For 37-year-old performance artist, writer and filmmaker Miranda July, life is a series of lessons about loss, mortality and the inescapable feeling that time is slipping away. And yet, despite these heavy themes, her depiction of a kind of blank and ironic human comedy has been the hallmark of her style. This maddeningly passivity has clearly connected with some and infuriates others. Well, both these camps will have much to react to as July’s sophomore film effort THE FUTURE starts its national run in theaters.

 Her first film, the widely celebrated ME AND YOU AND EVERYONE KNOW (2005), was a Sundance and Cannes-feted whimsy where July essentially played herself, a performance artist adrift in her generation and surrounded by other quirky malcontents. July and her characters seem untethered, grasping the possibilities offered by technology and the new freedoms that it has allowed, but also feeling strangely isolated and cut off from the flow of humanity. These are themes that she has examined since her early days as a spoken-word performance artist and trace back to her youth as the child of hippies in the bohemian neighborhoods of Berkeley, California. The family business, a New Age publishing company called North Atlantic Books, featured such philosophical musings as Manifesto For The Noosphere: The Next Stage of Human Consciousness, as well as books on crystals, raw foods and the DIY movement. From this cauldron of alternative thinking, July was destined to become a performer both in synch and an outsider for her generation.  

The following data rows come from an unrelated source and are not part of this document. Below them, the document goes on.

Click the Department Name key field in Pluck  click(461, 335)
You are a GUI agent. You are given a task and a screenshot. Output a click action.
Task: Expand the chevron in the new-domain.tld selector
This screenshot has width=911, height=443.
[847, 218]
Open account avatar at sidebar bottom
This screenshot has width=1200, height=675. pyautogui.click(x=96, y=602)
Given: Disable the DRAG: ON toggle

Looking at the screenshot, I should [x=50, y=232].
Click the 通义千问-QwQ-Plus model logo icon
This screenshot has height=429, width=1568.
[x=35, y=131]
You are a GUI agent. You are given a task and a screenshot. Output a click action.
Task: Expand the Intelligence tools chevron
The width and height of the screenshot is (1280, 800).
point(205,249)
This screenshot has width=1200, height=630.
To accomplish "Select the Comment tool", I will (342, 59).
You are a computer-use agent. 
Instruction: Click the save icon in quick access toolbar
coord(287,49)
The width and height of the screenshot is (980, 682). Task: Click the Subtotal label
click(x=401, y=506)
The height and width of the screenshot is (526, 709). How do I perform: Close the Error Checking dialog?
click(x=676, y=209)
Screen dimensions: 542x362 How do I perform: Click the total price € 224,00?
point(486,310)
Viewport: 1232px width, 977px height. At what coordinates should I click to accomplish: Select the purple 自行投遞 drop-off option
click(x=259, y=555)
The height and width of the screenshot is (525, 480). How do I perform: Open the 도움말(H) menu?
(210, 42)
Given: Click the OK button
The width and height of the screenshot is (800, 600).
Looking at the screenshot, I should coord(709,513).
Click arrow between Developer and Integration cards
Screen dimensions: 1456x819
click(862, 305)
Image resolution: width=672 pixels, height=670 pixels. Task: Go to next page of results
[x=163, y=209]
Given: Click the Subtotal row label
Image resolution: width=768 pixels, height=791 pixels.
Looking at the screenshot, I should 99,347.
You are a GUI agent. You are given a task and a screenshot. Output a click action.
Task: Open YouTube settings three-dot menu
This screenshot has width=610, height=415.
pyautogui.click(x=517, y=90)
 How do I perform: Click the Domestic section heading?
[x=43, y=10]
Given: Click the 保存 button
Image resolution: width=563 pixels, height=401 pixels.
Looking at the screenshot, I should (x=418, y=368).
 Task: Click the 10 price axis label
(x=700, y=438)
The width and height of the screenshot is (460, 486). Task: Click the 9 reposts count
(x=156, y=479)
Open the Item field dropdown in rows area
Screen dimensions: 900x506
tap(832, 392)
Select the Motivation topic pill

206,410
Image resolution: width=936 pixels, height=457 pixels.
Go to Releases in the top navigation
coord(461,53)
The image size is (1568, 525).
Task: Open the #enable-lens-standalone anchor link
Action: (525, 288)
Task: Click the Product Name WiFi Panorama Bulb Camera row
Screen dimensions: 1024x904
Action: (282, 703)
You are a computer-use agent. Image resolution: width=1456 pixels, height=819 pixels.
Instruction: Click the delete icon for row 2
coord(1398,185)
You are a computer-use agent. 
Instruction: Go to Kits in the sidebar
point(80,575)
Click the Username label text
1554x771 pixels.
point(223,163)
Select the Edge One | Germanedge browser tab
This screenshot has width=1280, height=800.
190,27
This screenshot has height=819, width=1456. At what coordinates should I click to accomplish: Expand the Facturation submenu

Her life story took many different paths, each quirky in its own right. After majoring in philosophy in college, she dropped out before earning her degree, migrating to Portland, Oregon where she led a post-punk rock band and participated in that city’s alternative and queercore music and cultural events. She later recounted those formative years in her twenties in a piece she wrote for The New Yorker magazine as a time “when I cut off all my hair and gave lesbianism a whirl.” Like many of her generation, she regarded her sexual identity and indeed her overall identity with a fluidity that was both liberating and contradictory in equal measure. Eventually, she drifted into the city’s visual arts scene, eventually creating off-kilter video pieces and spoken-word public performances, a kind of existential stand-up, that reinforced her growing reputation as a shrewd commentator on the aimlessness and apathy of her generation. In those years, she adopted a kind of distancing affect, which combined with her trilly speaking voice, gave a deeper dimension to a twee attitude of passivity and disengagement. In such celebrated live performances as The Swan Tool in 2001, she added original video projections, creating a multimedia showcase of dystopia and self-referential miasma mixed with an undetermined but palpable melancholy. She has noted the musician/performance artist Lori Anderson as a key influence in this distanced style but also became enamored of the films of such indie influences as Todd Solondz, Wes Anderson, David Gordon Green, Spike Jonze and Noah Baumbach, who shared her interest in the human drama told in a somewhat chilly and objective storytelling style.  It was just a matter of time before she attempted to mount her own feature film.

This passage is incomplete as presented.